轻轻混合A液、B液,室温中置10-15min,稍后会出现微浊现象,但并不妨碍转染。
3) 转染准备:用2ml不含血清培养基漂洗2次,再加入1ml不含血清培养基。
4) 转染:把A/B复合物缓缓加入培养基中,摇匀,置37℃温箱中6-24h,吸除无血清转染液,换入正常培养基继续培养。
5) 其余处理:如观察、筛选、检测等与其他转染法相同。
6) 注意:转染时切勿加血清,血清对转染效率有很大影响。
2. 快速脂质体转染法操作步骤(方法二):
1) 将细胞以5 x 105个/孔接种于6孔板中培养24h,使其达到50%-60%板底面积。
2) 在试管中配制DNA-脂质体复合物。
a. 在1ml无血清DMEM中稀释PSV1-neo质粒DNA或供体DNA。 b. 旋转1s,再加入脂质体悬液,旋转。
c. 室温下放置5-10min,使DNA结合在脂质体上。
3) 弃去细胞中的旧液,用1ml无血清DMEM洗细胞1次后弃去,向每孔中直接加入1mlDNA-脂质体复合物,37℃培养3-5天。
4) 再于每孔中加入含20%胎牛血清的DMEM,继续培养14-24h。
5) 吸出DMEM-DNA-脂质体混合物加入新鲜含10%胎牛血清的DMEM,2ml/孔,再培养24-48h。
6) 用细胞刮或消化法收集细胞,以备分析鉴定。
3. 稳定的脂质体转染法:
1) 接种细胞同前述,细胞长至50%板底面积可用于转染。
2) DNA-脂质体复合物制备转染细胞同前。
3) 在每孔中加入1ml含20%胎牛血清的DMEM,37℃培养48h。
4) 吸出DMEM,用G418选择性培养基稀释细胞,使 细胞生长 一定时间,筛选转染克隆,方法参照细胞克隆筛选法进行。
4. Invitrogen公司的Lipofectamine2000在24孔板转染单层贴壁细胞。(别的方法可以参考生产商提供的protocol)
1) 转染前1天将0.5~2×105细胞接种于24孔培养板,并加入500ul不含 抗生素 的完全培养基,以保证转染时细胞汇合达90~95%。
2) 准备复合物
a. 将0.8ug DNA稀释于50ul无血清无抗生素的培养液中轻轻浑匀。
b. 将2ul Lipofectamine2000稀释于50ul无血清无抗生素的培养液中,轻轻浑匀,室温孵育5分。注意:必须在25分内进行。

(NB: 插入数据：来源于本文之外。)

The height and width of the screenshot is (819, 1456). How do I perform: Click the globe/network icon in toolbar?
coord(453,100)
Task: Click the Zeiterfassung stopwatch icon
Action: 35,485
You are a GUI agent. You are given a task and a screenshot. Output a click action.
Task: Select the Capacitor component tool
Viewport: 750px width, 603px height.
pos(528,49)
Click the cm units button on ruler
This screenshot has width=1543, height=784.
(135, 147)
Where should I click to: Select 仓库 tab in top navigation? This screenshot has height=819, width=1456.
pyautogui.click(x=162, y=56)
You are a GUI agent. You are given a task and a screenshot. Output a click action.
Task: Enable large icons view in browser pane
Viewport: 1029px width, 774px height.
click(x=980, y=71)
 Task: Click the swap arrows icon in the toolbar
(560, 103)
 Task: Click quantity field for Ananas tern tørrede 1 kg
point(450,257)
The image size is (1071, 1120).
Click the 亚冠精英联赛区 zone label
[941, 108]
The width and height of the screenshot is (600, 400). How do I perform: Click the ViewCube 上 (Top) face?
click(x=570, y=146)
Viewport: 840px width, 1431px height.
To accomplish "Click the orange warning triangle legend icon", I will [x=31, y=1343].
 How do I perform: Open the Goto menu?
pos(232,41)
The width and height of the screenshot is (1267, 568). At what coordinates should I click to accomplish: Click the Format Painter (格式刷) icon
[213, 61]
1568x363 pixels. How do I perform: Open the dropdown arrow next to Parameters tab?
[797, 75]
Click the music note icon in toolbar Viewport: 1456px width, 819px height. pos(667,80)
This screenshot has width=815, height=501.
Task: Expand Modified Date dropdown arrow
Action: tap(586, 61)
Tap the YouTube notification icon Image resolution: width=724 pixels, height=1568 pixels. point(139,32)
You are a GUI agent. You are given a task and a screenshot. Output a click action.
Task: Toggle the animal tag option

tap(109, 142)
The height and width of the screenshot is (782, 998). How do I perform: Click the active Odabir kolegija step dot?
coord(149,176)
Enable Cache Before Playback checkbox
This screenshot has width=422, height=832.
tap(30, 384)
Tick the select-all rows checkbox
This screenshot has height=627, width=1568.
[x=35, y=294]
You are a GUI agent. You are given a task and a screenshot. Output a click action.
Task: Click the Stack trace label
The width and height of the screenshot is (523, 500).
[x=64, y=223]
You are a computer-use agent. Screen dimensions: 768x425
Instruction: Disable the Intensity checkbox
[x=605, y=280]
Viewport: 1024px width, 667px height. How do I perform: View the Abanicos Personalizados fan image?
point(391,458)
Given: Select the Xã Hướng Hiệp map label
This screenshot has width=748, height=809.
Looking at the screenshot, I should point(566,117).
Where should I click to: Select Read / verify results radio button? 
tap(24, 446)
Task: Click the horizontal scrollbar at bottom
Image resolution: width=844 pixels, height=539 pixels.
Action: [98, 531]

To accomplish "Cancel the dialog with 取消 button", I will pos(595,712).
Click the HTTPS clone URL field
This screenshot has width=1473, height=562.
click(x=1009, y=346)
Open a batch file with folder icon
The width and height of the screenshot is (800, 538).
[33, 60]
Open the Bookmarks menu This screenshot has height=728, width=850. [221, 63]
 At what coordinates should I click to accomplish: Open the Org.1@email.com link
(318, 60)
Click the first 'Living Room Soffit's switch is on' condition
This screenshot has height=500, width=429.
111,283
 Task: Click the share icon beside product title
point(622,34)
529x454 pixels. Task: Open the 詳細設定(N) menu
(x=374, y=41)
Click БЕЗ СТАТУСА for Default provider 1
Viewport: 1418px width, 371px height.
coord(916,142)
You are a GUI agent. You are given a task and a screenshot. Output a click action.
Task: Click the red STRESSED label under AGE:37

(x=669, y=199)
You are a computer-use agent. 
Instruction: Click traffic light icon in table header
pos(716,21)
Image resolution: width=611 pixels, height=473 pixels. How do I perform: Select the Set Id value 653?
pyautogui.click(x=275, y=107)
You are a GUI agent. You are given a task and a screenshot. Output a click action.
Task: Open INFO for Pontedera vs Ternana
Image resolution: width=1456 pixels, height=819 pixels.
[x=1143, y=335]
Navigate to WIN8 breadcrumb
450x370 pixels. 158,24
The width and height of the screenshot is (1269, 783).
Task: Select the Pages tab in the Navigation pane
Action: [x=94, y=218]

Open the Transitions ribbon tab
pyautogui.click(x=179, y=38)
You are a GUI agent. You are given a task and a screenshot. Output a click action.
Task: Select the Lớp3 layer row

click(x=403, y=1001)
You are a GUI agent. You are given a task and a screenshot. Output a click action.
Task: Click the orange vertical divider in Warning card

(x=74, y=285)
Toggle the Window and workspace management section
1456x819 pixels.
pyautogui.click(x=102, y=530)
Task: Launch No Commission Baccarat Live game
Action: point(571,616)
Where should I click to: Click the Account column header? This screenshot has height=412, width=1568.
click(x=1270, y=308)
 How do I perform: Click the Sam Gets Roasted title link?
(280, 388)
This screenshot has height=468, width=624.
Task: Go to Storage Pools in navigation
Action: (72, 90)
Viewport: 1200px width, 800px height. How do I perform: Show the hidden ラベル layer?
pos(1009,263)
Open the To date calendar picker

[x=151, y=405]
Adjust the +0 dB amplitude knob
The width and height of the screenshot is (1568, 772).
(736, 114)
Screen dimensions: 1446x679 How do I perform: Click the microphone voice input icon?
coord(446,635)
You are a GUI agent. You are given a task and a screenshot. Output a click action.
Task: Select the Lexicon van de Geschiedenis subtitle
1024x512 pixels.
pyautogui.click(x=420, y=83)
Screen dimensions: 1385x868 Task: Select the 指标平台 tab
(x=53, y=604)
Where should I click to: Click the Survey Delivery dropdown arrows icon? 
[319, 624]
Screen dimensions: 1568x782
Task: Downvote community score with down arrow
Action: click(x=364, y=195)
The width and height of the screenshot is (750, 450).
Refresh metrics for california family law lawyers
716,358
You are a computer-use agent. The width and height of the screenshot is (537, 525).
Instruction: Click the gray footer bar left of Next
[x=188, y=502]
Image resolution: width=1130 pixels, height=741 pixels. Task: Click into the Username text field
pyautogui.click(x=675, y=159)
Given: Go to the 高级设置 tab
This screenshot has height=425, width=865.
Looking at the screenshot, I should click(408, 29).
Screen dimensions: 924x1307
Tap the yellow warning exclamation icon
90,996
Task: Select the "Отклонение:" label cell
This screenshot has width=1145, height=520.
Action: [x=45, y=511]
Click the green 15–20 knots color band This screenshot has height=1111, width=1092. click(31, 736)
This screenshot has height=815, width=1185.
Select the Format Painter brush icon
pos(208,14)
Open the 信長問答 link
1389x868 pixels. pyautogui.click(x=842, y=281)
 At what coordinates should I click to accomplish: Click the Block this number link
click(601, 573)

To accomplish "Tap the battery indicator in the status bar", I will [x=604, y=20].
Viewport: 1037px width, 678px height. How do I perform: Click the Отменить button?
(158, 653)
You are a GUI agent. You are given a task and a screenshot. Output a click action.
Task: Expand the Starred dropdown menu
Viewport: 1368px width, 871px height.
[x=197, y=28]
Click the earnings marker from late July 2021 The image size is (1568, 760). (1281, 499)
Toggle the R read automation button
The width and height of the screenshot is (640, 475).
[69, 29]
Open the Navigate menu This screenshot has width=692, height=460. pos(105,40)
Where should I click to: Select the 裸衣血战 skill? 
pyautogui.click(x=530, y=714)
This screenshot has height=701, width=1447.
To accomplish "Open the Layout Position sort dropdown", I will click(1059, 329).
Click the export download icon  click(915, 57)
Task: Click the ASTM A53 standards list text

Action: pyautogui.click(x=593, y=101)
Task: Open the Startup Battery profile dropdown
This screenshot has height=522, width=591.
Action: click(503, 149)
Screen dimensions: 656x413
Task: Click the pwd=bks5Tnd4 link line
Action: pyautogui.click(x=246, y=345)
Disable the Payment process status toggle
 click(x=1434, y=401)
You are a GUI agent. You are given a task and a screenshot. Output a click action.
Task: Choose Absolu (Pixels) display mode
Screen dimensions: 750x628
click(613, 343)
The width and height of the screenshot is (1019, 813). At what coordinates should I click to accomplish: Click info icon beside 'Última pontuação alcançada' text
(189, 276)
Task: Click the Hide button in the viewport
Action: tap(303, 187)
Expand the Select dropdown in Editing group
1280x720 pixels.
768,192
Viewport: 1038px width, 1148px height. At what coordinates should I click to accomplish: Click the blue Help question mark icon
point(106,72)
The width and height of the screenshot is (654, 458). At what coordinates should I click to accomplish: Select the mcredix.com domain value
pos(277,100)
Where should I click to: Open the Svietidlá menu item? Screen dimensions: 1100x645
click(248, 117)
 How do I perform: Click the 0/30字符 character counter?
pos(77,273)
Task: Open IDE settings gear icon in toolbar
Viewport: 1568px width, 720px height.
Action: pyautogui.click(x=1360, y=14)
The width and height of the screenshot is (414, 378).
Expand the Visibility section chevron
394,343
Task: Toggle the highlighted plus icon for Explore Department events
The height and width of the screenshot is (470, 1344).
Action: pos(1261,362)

c. 5分后将它们混合,并轻轻浑匀,室温孵育20分。
3) 吸去培养板的培养基,用PBS或无血清培养基(最好)清洗细胞2次。
4) 将复合物(总体积100ul)加入培养孔,前后摇动培养板使其分布均匀。
5) 将细胞放入 培养箱 孵育4~6h后,可以更换含血清培养液去除复合物(也可不用)。
6) 24~48h后可以观察转入 基因表达 情况。
7) 稳定转染:换含血清培养基24h后将细胞以1:10(或更高比例)传代,1天后更换筛选培养基筛选。
8) 优化:要保证细胞汇合率达90~95%(比较高);DNA/ Lipofectamine2000比率1:0.5~1:5,一般细胞1:2~3。